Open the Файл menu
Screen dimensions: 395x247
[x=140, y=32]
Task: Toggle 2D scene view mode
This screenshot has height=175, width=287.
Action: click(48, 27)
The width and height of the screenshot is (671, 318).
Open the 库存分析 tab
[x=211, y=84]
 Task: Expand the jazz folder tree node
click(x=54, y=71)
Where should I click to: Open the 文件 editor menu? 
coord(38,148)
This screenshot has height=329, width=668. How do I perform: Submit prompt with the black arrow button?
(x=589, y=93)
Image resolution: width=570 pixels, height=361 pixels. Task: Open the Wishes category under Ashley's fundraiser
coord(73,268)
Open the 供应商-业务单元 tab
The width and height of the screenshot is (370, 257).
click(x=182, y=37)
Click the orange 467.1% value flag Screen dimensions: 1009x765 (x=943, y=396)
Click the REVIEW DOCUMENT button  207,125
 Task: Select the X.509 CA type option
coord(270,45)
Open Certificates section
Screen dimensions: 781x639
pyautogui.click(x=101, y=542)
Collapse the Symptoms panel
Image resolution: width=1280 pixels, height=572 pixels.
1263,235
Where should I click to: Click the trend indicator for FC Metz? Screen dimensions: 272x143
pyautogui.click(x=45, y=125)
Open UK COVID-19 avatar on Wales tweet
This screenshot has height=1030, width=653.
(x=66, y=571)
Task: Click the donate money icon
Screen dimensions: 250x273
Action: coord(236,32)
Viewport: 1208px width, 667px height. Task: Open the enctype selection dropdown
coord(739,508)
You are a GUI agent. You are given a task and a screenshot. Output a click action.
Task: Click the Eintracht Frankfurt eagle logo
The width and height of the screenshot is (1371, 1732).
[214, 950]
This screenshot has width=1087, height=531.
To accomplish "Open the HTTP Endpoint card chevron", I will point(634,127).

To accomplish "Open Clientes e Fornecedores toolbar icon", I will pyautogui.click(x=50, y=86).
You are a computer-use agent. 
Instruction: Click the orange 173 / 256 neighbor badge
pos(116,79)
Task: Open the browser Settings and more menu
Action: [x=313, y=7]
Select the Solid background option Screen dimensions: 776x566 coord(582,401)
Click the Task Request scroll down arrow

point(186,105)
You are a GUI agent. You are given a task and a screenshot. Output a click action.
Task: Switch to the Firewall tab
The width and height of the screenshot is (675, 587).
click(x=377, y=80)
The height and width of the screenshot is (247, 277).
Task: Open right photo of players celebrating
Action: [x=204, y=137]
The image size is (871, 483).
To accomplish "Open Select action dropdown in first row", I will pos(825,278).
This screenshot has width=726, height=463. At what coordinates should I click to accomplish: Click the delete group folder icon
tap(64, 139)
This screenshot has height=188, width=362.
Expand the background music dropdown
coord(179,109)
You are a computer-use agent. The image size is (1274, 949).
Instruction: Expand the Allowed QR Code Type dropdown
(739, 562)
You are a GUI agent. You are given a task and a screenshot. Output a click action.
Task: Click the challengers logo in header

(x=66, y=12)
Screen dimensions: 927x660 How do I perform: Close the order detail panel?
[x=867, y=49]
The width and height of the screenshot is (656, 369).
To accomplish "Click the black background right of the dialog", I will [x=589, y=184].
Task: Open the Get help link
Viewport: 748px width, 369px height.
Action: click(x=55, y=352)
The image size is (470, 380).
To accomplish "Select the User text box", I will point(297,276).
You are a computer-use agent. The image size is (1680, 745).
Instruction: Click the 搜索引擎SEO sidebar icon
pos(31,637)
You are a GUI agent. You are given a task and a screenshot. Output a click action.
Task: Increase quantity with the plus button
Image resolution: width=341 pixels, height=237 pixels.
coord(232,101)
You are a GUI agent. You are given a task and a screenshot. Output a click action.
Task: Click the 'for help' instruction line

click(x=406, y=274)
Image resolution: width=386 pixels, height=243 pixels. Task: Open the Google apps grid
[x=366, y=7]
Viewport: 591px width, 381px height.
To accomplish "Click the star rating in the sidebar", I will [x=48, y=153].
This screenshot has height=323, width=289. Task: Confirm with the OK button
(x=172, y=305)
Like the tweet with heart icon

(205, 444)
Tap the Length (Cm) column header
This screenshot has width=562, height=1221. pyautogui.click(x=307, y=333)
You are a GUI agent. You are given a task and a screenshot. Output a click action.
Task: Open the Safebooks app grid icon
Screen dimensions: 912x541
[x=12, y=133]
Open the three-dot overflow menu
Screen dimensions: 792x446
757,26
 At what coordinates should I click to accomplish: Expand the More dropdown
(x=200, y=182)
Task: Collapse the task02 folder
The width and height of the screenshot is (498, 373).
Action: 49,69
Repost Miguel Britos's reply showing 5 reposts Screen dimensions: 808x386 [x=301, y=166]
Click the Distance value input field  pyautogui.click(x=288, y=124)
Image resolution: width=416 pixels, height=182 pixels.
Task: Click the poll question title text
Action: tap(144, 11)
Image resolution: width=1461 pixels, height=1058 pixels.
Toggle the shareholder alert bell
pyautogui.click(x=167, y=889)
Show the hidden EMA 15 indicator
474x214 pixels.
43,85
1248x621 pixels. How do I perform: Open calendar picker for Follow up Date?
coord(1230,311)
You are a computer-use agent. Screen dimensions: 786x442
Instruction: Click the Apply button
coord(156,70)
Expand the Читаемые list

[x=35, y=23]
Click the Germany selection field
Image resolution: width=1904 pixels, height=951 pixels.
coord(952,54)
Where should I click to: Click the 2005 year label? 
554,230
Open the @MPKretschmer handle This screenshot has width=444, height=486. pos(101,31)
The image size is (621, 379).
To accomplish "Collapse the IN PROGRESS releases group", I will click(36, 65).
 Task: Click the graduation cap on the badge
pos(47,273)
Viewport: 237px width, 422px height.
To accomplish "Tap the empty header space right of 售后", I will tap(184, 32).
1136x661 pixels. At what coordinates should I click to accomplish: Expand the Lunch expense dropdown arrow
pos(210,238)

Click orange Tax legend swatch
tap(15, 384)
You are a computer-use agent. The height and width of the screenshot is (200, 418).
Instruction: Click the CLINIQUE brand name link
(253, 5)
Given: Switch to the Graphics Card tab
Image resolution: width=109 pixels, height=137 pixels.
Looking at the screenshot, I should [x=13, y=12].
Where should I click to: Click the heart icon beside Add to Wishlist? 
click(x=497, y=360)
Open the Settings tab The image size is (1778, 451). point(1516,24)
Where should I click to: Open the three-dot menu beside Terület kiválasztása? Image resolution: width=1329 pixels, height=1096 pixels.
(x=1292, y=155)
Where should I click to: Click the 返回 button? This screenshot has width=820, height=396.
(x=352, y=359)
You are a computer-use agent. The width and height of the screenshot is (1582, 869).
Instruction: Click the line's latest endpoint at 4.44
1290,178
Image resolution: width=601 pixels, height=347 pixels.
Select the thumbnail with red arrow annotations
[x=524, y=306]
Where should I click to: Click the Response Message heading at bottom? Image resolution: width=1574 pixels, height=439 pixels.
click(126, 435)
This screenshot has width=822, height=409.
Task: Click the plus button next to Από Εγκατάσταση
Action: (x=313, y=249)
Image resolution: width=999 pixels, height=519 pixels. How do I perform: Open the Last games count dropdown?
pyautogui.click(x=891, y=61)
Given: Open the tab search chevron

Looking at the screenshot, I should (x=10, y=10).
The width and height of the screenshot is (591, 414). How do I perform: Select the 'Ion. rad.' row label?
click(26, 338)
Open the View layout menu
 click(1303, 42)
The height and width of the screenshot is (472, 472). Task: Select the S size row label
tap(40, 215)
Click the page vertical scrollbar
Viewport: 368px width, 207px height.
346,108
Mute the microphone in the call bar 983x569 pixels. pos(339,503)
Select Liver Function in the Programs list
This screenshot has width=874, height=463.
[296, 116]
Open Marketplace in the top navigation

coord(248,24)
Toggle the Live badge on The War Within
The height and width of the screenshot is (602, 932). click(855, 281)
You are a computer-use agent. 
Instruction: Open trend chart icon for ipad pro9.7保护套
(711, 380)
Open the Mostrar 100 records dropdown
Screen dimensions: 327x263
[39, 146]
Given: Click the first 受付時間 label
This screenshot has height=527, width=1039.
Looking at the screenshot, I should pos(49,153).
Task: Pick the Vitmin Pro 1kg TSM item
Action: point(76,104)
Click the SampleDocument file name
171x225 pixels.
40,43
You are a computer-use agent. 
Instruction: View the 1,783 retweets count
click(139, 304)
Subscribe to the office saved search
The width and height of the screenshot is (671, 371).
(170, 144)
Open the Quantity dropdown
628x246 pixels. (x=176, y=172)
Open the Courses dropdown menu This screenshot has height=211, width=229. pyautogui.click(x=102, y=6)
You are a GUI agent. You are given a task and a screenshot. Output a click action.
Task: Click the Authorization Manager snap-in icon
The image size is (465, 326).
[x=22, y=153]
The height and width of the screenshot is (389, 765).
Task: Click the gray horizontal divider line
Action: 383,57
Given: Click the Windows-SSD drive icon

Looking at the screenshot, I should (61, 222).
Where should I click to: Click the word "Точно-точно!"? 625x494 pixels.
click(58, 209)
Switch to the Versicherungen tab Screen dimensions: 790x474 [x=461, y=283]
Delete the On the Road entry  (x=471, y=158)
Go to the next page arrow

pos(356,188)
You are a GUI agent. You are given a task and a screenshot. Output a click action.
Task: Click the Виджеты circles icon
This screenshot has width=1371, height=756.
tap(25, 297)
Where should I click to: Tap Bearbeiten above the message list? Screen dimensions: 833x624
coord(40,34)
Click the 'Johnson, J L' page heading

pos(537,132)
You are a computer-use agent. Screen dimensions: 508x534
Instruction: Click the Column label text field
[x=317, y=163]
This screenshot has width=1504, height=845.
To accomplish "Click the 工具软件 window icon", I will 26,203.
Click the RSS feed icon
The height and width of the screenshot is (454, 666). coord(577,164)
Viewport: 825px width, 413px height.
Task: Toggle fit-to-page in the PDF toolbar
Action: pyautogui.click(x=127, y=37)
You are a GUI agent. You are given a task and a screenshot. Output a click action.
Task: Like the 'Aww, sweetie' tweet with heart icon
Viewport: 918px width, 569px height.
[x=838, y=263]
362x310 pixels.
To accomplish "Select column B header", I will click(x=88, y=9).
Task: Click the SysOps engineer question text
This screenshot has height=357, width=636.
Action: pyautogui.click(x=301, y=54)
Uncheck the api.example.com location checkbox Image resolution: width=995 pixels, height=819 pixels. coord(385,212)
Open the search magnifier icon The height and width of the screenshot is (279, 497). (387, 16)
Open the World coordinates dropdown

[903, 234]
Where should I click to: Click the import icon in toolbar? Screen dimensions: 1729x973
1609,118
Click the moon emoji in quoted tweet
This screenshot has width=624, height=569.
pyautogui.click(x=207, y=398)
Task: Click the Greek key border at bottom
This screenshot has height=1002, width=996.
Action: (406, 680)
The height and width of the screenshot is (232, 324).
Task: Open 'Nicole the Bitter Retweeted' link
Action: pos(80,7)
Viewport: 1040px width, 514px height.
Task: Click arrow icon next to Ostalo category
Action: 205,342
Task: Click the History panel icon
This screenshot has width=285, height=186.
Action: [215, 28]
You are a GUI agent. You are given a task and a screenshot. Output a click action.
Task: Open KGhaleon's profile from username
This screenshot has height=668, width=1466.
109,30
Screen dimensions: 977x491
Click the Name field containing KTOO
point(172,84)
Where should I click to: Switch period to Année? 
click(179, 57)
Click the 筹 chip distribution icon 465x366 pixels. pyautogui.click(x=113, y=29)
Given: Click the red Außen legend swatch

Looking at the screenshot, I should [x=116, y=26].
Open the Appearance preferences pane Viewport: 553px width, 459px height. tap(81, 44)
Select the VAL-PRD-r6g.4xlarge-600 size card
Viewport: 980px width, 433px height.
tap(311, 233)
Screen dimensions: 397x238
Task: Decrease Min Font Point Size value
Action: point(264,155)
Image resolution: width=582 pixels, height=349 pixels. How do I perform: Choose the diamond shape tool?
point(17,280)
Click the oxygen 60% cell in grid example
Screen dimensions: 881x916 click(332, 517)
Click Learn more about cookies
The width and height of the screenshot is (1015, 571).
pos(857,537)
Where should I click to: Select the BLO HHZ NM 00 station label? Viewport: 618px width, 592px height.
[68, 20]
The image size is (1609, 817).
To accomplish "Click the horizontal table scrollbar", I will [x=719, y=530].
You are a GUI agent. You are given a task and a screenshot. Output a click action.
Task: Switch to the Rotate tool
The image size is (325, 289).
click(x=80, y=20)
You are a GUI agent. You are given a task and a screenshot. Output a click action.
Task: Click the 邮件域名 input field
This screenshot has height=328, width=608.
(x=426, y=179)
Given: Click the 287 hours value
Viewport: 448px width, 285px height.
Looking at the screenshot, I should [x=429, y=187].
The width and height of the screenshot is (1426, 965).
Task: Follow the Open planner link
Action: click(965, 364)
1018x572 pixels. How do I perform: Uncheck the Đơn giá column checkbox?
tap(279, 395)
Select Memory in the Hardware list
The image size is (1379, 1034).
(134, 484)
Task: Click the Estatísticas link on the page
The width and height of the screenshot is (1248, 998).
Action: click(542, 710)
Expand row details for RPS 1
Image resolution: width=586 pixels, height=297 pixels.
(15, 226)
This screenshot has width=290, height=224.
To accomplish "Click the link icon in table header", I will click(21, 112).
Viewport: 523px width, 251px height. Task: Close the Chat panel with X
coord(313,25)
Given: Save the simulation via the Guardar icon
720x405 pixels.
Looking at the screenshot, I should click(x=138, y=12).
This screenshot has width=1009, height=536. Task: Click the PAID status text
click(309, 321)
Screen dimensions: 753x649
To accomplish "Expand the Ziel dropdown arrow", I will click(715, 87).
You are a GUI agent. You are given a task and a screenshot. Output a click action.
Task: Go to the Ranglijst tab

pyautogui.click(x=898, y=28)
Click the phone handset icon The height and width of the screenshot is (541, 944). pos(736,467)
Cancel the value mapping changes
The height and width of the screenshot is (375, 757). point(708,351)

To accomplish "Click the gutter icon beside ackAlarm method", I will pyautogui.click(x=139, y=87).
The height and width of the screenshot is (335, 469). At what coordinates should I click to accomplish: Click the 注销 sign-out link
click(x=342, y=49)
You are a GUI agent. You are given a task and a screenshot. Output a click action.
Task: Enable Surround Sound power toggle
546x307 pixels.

**********

#### [Exercise goal]
Every line that contains the string "table" should be copied from the records.

#### [Task solution]
To accomplish "Click the horizontal table scrollbar", I will [x=719, y=530].
To accomplish "Click the link icon in table header", I will click(21, 112).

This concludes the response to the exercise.